Next, we need to convert the Excel file to csv We can convert to one file with all the districts or a csv for each district. Let's go for different files this time.

This takes a bit of a while. Some optimization may be added later.


In [3]:
utils.ExcelConverter.excel_to_csv_multiple(xls_file=settings.MAIN_FILE, target_folder=settings.PROCESSED_FOLDER)


Start converting
...............................................................................................
Moving on, Kyegegwa has different data
...........
Done Converting 107 files

utils.ExcelConverter.excel_to_csv_multiple()

This is a rather long function so here it will simply be linked

utils.ExcelConverter.excel_to_csv_multiple()

Next, we look at the shapes of the different files


In [4]:
utils.find_csv_shape(settings.PROCESSED_FOLDER)


10
BUTAMBALA.csv - Index(['DISTRICT', 'SCHOOL', 'CANDIDATE NUMBER', 'M/F', 'ENG', 'SCI', 'SST',
       'MAT', 'AGG            ', 'DIV'],
      dtype='object')
11
ENTEBBE MUNICIPALITY.csv - Index(['DISTRICT', 'SCHOOL', 'CANDIDATE NUMBER', 'F/M', 'ENG', 'SCIE', 'SST',
       'MATH', 'AGG', 'DIV', 'Unnamed: 10'],
      dtype='object')

→ **Problem details**
Reproduce the Excel-to-CSV walkthrough from "This is a rather" up to and including "utils.find_csv_shape(settings.PROCESSED_FOLDER)", editing it so that "shapes" becomes "dimensions".

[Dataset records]
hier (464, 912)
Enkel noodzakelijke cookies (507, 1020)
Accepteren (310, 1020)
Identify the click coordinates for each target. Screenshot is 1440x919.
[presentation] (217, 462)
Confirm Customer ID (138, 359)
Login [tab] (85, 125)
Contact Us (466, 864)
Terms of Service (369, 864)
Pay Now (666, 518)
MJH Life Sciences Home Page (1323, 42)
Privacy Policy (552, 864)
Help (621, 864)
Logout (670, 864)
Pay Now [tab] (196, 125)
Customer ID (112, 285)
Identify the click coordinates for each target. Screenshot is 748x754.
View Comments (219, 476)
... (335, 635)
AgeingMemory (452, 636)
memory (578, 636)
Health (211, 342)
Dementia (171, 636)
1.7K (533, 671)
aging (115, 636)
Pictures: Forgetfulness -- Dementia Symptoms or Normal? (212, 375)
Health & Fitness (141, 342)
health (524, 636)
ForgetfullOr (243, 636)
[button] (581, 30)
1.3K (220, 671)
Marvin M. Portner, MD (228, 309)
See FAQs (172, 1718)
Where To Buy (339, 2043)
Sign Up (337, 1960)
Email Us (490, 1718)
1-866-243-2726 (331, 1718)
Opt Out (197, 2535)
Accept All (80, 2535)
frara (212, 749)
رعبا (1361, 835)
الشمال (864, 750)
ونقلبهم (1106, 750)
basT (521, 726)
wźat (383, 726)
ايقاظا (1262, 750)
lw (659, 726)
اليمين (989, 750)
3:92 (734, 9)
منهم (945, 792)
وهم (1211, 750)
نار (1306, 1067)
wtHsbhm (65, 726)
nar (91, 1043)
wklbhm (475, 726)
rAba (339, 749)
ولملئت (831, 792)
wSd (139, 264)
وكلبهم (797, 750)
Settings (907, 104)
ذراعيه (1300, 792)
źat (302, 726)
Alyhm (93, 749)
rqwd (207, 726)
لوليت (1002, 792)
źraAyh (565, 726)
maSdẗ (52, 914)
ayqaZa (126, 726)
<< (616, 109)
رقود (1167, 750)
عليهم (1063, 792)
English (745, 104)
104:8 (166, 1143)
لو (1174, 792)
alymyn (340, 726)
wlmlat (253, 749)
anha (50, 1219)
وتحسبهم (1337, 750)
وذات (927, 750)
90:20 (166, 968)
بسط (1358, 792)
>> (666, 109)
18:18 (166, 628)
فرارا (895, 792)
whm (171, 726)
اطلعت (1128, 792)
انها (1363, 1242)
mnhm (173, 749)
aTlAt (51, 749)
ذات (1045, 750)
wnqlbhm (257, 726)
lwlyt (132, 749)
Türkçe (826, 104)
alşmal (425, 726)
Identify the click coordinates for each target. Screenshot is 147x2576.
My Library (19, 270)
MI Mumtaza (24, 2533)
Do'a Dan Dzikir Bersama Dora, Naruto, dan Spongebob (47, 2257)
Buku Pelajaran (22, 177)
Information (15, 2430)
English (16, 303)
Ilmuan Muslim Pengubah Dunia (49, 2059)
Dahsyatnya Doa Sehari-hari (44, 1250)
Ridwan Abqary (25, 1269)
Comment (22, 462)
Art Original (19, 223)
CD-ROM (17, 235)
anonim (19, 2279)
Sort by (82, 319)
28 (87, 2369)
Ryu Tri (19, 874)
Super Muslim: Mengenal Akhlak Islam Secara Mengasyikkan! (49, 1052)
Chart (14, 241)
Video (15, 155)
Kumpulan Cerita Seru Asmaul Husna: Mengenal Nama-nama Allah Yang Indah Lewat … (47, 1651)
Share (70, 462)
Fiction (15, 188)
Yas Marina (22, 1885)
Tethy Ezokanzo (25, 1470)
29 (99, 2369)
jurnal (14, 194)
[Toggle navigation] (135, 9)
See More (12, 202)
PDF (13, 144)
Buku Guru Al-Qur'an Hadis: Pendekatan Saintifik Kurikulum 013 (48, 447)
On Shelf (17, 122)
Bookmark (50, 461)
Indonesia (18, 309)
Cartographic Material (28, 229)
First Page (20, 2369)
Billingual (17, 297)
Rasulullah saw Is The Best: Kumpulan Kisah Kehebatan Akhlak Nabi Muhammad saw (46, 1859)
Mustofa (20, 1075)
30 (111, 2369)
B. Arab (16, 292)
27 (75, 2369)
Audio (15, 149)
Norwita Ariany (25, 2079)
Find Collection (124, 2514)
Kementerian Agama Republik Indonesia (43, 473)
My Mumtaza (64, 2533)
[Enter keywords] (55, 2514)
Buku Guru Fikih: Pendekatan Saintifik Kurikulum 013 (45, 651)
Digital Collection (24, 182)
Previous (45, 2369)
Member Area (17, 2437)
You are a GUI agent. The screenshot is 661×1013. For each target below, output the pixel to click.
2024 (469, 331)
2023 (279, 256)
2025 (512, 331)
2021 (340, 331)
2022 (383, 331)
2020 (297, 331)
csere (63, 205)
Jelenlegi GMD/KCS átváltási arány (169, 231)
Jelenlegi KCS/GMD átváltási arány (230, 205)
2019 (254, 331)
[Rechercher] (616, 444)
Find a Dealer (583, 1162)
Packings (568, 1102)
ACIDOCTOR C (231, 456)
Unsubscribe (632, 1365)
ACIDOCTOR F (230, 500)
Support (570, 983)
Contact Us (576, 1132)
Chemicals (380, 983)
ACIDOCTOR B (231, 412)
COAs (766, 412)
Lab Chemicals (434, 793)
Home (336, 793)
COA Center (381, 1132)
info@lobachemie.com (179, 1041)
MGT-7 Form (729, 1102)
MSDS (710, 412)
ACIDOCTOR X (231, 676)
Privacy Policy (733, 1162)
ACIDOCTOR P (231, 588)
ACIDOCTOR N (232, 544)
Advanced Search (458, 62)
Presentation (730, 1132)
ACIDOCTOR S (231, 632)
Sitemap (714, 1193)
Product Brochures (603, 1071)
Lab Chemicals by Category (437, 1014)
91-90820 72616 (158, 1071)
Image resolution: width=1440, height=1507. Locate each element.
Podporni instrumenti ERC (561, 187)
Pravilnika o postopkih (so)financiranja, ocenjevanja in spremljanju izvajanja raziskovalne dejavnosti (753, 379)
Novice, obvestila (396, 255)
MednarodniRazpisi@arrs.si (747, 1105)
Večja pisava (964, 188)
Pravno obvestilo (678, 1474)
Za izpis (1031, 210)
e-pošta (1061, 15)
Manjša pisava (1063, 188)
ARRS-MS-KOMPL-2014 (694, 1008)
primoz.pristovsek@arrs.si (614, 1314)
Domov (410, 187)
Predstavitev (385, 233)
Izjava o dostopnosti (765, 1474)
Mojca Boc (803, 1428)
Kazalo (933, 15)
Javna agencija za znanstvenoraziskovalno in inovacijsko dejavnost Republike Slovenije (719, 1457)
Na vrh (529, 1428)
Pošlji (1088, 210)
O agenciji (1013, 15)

→ **Worked answer**
This is a rather long function so here it will simply be linked

utils.ExcelConverter.excel_to_csv_multiple()

Next, we look at the dimensions of the different files


In [4]:
utils.find_csv_shape(settings.PROCESSED_FOLDER)